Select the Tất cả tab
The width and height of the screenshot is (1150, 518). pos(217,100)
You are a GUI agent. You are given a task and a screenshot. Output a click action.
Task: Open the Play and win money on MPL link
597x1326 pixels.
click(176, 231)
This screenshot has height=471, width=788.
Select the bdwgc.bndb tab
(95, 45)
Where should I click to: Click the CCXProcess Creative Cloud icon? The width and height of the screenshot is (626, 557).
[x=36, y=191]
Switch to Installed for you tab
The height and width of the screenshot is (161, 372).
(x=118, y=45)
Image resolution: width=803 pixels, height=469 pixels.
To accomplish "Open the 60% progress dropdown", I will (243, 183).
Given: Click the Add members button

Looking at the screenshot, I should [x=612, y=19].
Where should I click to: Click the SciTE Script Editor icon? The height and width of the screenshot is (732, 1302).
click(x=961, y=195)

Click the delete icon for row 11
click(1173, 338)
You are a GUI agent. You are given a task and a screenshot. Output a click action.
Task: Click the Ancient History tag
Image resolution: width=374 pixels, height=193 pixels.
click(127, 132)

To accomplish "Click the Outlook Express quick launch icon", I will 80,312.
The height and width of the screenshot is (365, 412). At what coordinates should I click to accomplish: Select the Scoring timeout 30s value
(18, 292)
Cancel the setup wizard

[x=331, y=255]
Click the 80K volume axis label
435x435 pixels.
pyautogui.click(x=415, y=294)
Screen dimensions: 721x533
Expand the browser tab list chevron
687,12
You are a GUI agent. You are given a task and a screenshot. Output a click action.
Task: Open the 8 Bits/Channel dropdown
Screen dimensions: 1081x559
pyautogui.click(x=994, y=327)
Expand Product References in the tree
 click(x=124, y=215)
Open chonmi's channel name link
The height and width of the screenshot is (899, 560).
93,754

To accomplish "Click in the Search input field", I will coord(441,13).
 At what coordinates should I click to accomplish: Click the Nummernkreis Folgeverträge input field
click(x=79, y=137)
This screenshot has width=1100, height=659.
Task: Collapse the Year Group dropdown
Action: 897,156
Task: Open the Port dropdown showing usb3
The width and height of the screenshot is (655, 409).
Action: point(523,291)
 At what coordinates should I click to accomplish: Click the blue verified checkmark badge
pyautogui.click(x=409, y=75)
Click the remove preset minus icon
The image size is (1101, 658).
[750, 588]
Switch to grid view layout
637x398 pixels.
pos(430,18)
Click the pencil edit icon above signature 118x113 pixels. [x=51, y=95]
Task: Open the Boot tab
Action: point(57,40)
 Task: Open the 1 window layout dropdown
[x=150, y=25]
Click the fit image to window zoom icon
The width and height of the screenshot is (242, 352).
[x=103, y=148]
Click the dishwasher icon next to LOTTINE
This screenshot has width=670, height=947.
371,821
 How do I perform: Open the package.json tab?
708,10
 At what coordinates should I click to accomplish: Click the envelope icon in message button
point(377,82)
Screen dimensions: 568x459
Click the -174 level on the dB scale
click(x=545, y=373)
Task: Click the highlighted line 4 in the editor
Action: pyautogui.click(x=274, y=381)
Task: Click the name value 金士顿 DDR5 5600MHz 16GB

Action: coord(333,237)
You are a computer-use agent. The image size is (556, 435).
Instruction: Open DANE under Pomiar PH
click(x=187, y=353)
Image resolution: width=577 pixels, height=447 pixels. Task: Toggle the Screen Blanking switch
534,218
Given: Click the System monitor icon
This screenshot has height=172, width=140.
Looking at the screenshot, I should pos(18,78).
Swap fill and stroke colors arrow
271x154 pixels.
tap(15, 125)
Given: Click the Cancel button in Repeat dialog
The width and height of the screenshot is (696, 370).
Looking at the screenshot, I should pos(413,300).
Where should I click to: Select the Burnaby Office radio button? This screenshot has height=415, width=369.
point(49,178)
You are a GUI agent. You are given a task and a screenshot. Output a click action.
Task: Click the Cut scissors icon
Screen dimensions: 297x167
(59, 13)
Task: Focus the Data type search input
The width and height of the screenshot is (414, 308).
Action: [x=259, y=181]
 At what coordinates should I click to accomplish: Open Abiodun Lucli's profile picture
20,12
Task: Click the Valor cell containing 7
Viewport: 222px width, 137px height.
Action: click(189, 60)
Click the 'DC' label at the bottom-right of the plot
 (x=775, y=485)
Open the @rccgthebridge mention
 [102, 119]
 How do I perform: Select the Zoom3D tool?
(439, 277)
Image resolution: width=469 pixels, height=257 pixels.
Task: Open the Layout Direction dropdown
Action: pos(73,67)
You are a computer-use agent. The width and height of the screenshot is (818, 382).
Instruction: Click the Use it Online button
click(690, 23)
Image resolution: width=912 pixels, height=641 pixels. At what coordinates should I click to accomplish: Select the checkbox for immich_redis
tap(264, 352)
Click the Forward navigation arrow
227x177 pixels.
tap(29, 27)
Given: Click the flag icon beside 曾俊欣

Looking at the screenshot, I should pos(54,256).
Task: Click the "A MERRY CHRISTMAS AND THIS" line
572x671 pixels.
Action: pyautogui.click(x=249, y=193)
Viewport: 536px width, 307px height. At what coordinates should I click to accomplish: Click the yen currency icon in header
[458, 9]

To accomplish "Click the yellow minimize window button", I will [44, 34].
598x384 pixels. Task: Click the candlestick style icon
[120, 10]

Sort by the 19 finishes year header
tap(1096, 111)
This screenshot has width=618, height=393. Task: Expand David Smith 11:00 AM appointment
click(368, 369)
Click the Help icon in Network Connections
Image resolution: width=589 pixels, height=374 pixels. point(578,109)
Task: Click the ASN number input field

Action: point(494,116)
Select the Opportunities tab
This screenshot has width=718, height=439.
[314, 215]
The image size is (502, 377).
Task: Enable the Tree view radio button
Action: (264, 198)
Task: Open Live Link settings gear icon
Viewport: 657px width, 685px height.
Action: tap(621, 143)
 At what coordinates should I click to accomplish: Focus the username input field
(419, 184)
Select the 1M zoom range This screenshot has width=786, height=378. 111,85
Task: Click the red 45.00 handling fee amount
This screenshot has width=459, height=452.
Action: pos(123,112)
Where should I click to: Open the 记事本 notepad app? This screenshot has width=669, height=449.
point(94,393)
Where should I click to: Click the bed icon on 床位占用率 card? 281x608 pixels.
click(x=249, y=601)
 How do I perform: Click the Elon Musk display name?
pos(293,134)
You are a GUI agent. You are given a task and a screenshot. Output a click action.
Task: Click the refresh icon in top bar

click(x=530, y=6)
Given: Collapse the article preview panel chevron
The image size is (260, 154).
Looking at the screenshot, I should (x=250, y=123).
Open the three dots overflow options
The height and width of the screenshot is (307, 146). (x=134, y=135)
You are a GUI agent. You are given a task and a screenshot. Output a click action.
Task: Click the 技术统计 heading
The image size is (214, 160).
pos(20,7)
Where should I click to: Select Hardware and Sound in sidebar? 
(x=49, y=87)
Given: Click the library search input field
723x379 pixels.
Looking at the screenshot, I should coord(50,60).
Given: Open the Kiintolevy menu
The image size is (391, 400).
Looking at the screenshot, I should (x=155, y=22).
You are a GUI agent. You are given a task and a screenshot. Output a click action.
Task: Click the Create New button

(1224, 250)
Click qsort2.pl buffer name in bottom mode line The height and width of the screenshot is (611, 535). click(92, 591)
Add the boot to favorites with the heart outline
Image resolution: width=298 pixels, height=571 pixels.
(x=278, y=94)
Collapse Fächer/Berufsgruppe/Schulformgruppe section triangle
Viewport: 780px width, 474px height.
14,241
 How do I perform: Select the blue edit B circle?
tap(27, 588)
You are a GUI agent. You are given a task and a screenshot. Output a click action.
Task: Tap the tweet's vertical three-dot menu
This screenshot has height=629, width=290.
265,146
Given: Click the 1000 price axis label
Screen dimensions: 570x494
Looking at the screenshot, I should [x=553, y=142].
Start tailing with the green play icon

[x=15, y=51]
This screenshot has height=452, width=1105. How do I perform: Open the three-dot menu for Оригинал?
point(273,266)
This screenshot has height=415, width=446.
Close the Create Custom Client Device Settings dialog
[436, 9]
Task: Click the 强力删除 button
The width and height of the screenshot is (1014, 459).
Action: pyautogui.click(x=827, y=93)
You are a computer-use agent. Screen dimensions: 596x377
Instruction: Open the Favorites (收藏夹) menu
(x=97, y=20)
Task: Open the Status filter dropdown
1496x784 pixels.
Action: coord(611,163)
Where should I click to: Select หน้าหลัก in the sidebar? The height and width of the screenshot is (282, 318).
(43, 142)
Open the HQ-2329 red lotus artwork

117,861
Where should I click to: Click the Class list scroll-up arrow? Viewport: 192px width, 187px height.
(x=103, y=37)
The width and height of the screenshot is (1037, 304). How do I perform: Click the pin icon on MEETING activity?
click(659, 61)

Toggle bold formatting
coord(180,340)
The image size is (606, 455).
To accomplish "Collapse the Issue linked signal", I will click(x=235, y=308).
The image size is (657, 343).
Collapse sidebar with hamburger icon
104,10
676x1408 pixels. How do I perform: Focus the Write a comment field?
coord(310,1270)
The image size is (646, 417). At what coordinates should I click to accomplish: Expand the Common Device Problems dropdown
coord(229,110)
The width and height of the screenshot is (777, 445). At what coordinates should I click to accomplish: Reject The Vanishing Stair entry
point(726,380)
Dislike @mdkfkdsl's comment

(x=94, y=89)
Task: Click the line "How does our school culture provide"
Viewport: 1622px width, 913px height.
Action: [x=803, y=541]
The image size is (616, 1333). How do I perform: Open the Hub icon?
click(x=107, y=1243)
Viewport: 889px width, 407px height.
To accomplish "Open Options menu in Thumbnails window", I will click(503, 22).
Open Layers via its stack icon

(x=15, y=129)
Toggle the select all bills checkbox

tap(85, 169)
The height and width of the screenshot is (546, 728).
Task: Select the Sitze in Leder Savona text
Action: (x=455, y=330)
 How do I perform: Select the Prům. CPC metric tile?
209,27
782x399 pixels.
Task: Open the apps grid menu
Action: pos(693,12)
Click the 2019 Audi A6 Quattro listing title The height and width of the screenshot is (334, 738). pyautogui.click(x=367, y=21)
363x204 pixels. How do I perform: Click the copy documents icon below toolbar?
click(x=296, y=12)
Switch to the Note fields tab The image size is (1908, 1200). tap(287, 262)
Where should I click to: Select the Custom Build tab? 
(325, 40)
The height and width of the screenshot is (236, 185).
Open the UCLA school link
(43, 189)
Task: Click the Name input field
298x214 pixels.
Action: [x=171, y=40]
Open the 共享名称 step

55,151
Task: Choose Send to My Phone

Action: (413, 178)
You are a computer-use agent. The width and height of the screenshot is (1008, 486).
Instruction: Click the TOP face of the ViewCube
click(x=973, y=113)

> **Task statement**
Take every line from the records that holds "computer" and copy it down.

> **Written solution**
You are a computer-use agent. The image size is (556, 435).
You are a computer-use agent. The width and height of the screenshot is (818, 382).
You are a computer-use agent. Screen dimensions: 596x377
You are a computer-use agent. The width and height of the screenshot is (1008, 486).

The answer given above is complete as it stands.